Task prompt:
The lines to copy are those in the records below that hold the word "computer".

Source data:
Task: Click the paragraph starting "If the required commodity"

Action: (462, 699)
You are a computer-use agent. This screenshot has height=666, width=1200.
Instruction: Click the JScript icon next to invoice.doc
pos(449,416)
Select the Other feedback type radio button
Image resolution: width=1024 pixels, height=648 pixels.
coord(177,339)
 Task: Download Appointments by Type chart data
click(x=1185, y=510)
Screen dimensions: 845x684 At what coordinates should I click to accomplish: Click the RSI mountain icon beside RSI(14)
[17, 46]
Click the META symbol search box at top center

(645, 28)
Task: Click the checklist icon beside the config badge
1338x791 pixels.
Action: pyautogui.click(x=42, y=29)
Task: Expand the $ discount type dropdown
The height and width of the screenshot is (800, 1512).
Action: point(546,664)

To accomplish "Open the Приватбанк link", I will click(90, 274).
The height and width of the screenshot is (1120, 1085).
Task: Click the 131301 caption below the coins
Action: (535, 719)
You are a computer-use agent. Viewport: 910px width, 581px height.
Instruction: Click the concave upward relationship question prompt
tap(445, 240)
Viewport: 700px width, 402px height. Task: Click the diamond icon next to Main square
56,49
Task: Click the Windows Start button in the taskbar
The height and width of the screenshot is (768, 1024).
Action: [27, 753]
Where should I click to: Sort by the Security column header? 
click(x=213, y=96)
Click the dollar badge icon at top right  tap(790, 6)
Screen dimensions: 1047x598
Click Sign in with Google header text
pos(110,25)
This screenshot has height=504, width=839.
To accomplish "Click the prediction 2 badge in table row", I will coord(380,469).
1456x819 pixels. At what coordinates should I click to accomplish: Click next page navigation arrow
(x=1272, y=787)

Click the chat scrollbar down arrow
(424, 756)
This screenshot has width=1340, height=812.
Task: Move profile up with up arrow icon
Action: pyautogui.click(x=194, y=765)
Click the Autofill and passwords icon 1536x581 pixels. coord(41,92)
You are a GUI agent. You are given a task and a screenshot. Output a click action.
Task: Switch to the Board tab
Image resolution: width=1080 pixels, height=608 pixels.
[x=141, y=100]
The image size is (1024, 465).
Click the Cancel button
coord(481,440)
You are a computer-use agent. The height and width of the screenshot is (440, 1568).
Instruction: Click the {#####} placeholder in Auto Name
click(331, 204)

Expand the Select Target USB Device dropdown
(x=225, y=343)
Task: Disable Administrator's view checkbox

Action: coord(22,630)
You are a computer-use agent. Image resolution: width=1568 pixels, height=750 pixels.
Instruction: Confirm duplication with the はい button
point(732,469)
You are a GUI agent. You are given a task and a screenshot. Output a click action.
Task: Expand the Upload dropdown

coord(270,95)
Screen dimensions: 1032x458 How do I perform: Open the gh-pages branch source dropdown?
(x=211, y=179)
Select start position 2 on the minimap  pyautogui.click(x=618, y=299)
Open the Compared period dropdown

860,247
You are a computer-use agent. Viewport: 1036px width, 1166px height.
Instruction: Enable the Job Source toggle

Answer to the exercise:
You are a computer-use agent. This screenshot has height=666, width=1200.
You are a computer-use agent. Viewport: 910px width, 581px height.
You are a computer-use agent. The height and width of the screenshot is (440, 1568).
You are a computer-use agent. Image resolution: width=1568 pixels, height=750 pixels.
You are a computer-use agent. Viewport: 1036px width, 1166px height.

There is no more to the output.